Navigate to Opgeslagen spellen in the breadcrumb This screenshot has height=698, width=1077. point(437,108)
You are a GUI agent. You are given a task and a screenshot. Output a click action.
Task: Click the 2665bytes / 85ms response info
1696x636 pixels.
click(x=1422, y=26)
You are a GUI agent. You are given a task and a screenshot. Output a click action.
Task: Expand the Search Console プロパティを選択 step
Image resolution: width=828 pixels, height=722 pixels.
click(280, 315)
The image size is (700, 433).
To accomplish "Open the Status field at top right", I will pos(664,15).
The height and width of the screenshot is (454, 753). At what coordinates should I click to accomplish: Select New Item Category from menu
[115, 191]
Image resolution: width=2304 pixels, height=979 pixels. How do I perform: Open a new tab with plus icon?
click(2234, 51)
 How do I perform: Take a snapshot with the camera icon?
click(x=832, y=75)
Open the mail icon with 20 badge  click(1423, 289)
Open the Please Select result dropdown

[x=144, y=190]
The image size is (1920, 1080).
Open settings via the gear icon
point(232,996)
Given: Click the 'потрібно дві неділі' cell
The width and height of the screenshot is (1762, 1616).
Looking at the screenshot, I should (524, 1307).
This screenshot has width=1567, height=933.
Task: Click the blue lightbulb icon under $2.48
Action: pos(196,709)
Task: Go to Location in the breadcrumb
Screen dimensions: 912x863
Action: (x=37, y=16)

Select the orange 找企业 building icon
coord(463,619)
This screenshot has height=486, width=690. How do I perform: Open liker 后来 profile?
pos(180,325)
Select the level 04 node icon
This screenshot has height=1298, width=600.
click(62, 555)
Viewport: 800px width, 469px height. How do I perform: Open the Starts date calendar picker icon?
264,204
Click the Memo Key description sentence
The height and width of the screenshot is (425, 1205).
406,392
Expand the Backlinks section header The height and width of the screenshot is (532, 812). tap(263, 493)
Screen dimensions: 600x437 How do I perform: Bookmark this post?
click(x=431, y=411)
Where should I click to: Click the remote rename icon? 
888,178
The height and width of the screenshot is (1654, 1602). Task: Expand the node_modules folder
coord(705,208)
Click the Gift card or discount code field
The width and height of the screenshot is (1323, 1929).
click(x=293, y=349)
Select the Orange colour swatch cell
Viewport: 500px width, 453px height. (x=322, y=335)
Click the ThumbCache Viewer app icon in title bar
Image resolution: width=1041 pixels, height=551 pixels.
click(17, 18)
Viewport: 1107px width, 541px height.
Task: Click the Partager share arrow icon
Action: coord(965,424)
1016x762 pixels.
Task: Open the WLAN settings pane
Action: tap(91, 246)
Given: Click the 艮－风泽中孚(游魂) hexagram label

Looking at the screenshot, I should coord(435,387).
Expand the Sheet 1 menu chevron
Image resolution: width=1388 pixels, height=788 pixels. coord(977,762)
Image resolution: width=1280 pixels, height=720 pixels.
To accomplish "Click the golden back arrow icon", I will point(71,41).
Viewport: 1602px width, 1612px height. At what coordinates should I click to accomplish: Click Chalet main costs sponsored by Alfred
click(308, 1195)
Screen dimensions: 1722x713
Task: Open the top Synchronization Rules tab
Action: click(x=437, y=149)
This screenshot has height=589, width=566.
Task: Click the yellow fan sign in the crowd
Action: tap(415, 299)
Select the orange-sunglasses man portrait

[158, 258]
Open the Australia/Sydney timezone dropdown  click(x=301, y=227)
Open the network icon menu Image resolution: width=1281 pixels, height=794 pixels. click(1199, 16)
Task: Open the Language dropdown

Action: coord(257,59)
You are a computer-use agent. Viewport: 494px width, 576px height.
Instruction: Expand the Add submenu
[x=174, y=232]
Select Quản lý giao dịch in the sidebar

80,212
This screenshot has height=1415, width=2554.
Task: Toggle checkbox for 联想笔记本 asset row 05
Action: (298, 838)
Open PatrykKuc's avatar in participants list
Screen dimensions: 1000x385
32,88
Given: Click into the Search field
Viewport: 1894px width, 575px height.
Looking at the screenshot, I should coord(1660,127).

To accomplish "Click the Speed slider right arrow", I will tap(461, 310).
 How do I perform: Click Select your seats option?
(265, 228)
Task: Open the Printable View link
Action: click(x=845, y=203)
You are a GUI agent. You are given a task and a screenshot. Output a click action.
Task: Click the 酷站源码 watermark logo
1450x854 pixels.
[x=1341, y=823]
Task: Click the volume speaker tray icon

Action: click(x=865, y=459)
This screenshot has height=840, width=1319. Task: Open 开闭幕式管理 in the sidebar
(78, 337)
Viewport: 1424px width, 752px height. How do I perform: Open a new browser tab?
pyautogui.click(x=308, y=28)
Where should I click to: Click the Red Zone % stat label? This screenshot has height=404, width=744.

What is required
Exact reproduction of the whole material is the required answer.

Answer for this exercise
Navigate to Opgeslagen spellen in the breadcrumb This screenshot has height=698, width=1077. point(437,108)
You are a GUI agent. You are given a task and a screenshot. Output a click action.
Task: Click the 2665bytes / 85ms response info
1696x636 pixels.
click(x=1422, y=26)
You are a GUI agent. You are given a task and a screenshot. Output a click action.
Task: Expand the Search Console プロパティを選択 step
Image resolution: width=828 pixels, height=722 pixels.
click(280, 315)
The image size is (700, 433).
To accomplish "Open the Status field at top right", I will pos(664,15).
The height and width of the screenshot is (454, 753). At what coordinates should I click to accomplish: Select New Item Category from menu
[115, 191]
Image resolution: width=2304 pixels, height=979 pixels. How do I perform: Open a new tab with plus icon?
click(2234, 51)
 How do I perform: Take a snapshot with the camera icon?
click(x=832, y=75)
Open the mail icon with 20 badge  click(1423, 289)
Open the Please Select result dropdown

[x=144, y=190]
The image size is (1920, 1080).
Open settings via the gear icon
point(232,996)
Given: Click the 'потрібно дві неділі' cell
The width and height of the screenshot is (1762, 1616).
Looking at the screenshot, I should (524, 1307).
This screenshot has width=1567, height=933.
Task: Click the blue lightbulb icon under $2.48
Action: pos(196,709)
Task: Go to Location in the breadcrumb
Screen dimensions: 912x863
Action: (x=37, y=16)

Select the orange 找企业 building icon
coord(463,619)
This screenshot has height=486, width=690. How do I perform: Open liker 后来 profile?
pos(180,325)
Select the level 04 node icon
This screenshot has height=1298, width=600.
click(62, 555)
Viewport: 800px width, 469px height. How do I perform: Open the Starts date calendar picker icon?
264,204
Click the Memo Key description sentence
The height and width of the screenshot is (425, 1205).
406,392
Expand the Backlinks section header The height and width of the screenshot is (532, 812). tap(263, 493)
Screen dimensions: 600x437 How do I perform: Bookmark this post?
click(x=431, y=411)
Where should I click to: Click the remote rename icon? 
888,178
The height and width of the screenshot is (1654, 1602). Task: Expand the node_modules folder
coord(705,208)
Click the Gift card or discount code field
The width and height of the screenshot is (1323, 1929).
click(x=293, y=349)
Select the Orange colour swatch cell
Viewport: 500px width, 453px height. (x=322, y=335)
Click the ThumbCache Viewer app icon in title bar
Image resolution: width=1041 pixels, height=551 pixels.
click(17, 18)
Viewport: 1107px width, 541px height.
Task: Click the Partager share arrow icon
Action: coord(965,424)
1016x762 pixels.
Task: Open the WLAN settings pane
Action: tap(91, 246)
Given: Click the 艮－风泽中孚(游魂) hexagram label

Looking at the screenshot, I should coord(435,387).
Expand the Sheet 1 menu chevron
Image resolution: width=1388 pixels, height=788 pixels. coord(977,762)
Image resolution: width=1280 pixels, height=720 pixels.
To accomplish "Click the golden back arrow icon", I will point(71,41).
Viewport: 1602px width, 1612px height. At what coordinates should I click to accomplish: Click Chalet main costs sponsored by Alfred
click(308, 1195)
Screen dimensions: 1722x713
Task: Open the top Synchronization Rules tab
Action: click(x=437, y=149)
This screenshot has height=589, width=566.
Task: Click the yellow fan sign in the crowd
Action: tap(415, 299)
Select the orange-sunglasses man portrait

[158, 258]
Open the Australia/Sydney timezone dropdown  click(x=301, y=227)
Open the network icon menu Image resolution: width=1281 pixels, height=794 pixels. click(1199, 16)
Task: Open the Language dropdown

Action: coord(257,59)
You are a computer-use agent. Viewport: 494px width, 576px height.
Instruction: Expand the Add submenu
[x=174, y=232]
Select Quản lý giao dịch in the sidebar

80,212
This screenshot has height=1415, width=2554.
Task: Toggle checkbox for 联想笔记本 asset row 05
Action: (298, 838)
Open PatrykKuc's avatar in participants list
Screen dimensions: 1000x385
32,88
Given: Click into the Search field
Viewport: 1894px width, 575px height.
Looking at the screenshot, I should coord(1660,127).

To accomplish "Click the Speed slider right arrow", I will tap(461, 310).
 How do I perform: Click Select your seats option?
(265, 228)
Task: Open the Printable View link
Action: click(x=845, y=203)
You are a GUI agent. You are given a task and a screenshot. Output a click action.
Task: Click the 酷站源码 watermark logo
1450x854 pixels.
[x=1341, y=823]
Task: Click the volume speaker tray icon

Action: click(x=865, y=459)
This screenshot has height=840, width=1319. Task: Open 开闭幕式管理 in the sidebar
(78, 337)
Viewport: 1424px width, 752px height. How do I perform: Open a new browser tab?
pyautogui.click(x=308, y=28)
Where should I click to: Click the Red Zone % stat label? This screenshot has height=404, width=744.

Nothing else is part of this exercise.